Rewrite the records below with "Identify the location of" swapped for "Give the coordinates of" everywhere it occurs. Leave every other part as it is.

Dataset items
****
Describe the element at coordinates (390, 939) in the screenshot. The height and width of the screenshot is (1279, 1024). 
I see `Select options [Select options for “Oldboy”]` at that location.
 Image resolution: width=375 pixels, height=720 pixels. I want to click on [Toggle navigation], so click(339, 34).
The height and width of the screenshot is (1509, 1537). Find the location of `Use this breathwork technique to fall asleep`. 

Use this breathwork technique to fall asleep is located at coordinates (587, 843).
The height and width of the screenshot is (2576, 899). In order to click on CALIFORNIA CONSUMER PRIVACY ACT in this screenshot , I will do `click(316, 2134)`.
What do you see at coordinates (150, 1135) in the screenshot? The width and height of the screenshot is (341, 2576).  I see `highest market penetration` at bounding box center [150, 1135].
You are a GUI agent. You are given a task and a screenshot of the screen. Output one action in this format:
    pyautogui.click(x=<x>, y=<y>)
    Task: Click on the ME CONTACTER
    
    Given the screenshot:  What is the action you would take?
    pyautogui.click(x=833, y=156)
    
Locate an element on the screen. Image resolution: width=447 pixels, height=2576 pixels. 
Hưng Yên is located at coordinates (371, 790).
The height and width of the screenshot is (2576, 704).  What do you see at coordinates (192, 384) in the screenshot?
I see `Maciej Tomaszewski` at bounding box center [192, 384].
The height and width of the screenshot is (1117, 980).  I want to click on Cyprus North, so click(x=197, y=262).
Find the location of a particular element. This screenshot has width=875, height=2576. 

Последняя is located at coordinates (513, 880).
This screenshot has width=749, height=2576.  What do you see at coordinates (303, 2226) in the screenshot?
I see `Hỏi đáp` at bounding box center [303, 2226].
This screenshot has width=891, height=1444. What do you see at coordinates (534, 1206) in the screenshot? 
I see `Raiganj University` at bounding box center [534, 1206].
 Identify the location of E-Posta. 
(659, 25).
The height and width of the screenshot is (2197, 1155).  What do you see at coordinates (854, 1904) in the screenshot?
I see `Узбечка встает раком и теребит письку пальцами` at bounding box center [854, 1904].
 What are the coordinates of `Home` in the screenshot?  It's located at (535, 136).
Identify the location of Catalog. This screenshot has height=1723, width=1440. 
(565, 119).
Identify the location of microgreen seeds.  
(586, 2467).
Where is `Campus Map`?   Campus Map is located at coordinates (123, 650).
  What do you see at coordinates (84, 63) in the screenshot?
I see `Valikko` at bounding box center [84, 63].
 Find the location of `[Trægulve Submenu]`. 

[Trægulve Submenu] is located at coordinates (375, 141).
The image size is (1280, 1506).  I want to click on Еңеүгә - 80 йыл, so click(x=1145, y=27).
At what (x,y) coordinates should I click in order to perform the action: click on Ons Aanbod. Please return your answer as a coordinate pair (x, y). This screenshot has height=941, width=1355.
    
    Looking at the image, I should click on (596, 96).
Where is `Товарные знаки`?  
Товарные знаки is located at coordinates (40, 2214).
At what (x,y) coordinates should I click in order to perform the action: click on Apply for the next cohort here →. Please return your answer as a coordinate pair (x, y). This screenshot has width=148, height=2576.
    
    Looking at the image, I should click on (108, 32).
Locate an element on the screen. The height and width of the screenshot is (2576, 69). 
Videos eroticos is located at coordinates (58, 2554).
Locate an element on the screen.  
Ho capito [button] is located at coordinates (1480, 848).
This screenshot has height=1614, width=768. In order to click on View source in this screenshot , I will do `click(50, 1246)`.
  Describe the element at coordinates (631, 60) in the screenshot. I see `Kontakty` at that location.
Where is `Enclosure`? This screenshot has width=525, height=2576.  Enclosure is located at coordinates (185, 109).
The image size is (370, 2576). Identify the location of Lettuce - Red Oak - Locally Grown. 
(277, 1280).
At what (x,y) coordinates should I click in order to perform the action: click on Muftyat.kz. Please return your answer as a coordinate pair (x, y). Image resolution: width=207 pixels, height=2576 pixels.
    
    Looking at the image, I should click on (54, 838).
****
● Worked answer
Describe the element at coordinates (390, 939) in the screenshot. The height and width of the screenshot is (1279, 1024). 
I see `Select options [Select options for “Oldboy”]` at that location.
 Image resolution: width=375 pixels, height=720 pixels. I want to click on [Toggle navigation], so click(339, 34).
The height and width of the screenshot is (1509, 1537). Find the location of `Use this breathwork technique to fall asleep`. 

Use this breathwork technique to fall asleep is located at coordinates (587, 843).
The height and width of the screenshot is (2576, 899). In order to click on CALIFORNIA CONSUMER PRIVACY ACT in this screenshot , I will do `click(316, 2134)`.
What do you see at coordinates (150, 1135) in the screenshot? The width and height of the screenshot is (341, 2576).  I see `highest market penetration` at bounding box center [150, 1135].
You are a GUI agent. You are given a task and a screenshot of the screen. Output one action in this format:
    pyautogui.click(x=<x>, y=<y>)
    Task: Click on the ME CONTACTER
    
    Given the screenshot:  What is the action you would take?
    pyautogui.click(x=833, y=156)
    
Locate an element on the screen. Image resolution: width=447 pixels, height=2576 pixels. 
Hưng Yên is located at coordinates (371, 790).
The height and width of the screenshot is (2576, 704).  What do you see at coordinates (192, 384) in the screenshot?
I see `Maciej Tomaszewski` at bounding box center [192, 384].
The height and width of the screenshot is (1117, 980).  I want to click on Cyprus North, so click(x=197, y=262).
Find the location of a particular element. This screenshot has width=875, height=2576. 

Последняя is located at coordinates (513, 880).
This screenshot has width=749, height=2576.  What do you see at coordinates (303, 2226) in the screenshot?
I see `Hỏi đáp` at bounding box center [303, 2226].
This screenshot has width=891, height=1444. What do you see at coordinates (534, 1206) in the screenshot? 
I see `Raiganj University` at bounding box center [534, 1206].
 Give the coordinates of E-Posta. 
(659, 25).
The height and width of the screenshot is (2197, 1155).  What do you see at coordinates (854, 1904) in the screenshot?
I see `Узбечка встает раком и теребит письку пальцами` at bounding box center [854, 1904].
 What are the coordinates of `Home` in the screenshot?  It's located at (535, 136).
Give the coordinates of Catalog. This screenshot has height=1723, width=1440. 
(565, 119).
Give the coordinates of microgreen seeds.  
(586, 2467).
Where is `Campus Map`?   Campus Map is located at coordinates (123, 650).
  What do you see at coordinates (84, 63) in the screenshot?
I see `Valikko` at bounding box center [84, 63].
 Find the location of `[Trægulve Submenu]`. 

[Trægulve Submenu] is located at coordinates (375, 141).
The image size is (1280, 1506).  I want to click on Еңеүгә - 80 йыл, so click(x=1145, y=27).
At what (x,y) coordinates should I click in order to perform the action: click on Ons Aanbod. Please return your answer as a coordinate pair (x, y). This screenshot has height=941, width=1355.
    
    Looking at the image, I should click on (596, 96).
Where is `Товарные знаки`?  
Товарные знаки is located at coordinates (40, 2214).
At what (x,y) coordinates should I click in order to perform the action: click on Apply for the next cohort here →. Please return your answer as a coordinate pair (x, y). This screenshot has width=148, height=2576.
    
    Looking at the image, I should click on (108, 32).
Locate an element on the screen. The height and width of the screenshot is (2576, 69). 
Videos eroticos is located at coordinates (58, 2554).
Locate an element on the screen.  
Ho capito [button] is located at coordinates (1480, 848).
This screenshot has height=1614, width=768. In order to click on View source in this screenshot , I will do `click(50, 1246)`.
  Describe the element at coordinates (631, 60) in the screenshot. I see `Kontakty` at that location.
Where is `Enclosure`? This screenshot has width=525, height=2576.  Enclosure is located at coordinates (185, 109).
The image size is (370, 2576). Give the coordinates of Lettuce - Red Oak - Locally Grown. 
(277, 1280).
At what (x,y) coordinates should I click in order to perform the action: click on Muftyat.kz. Please return your answer as a coordinate pair (x, y). Image resolution: width=207 pixels, height=2576 pixels.
    
    Looking at the image, I should click on (54, 838).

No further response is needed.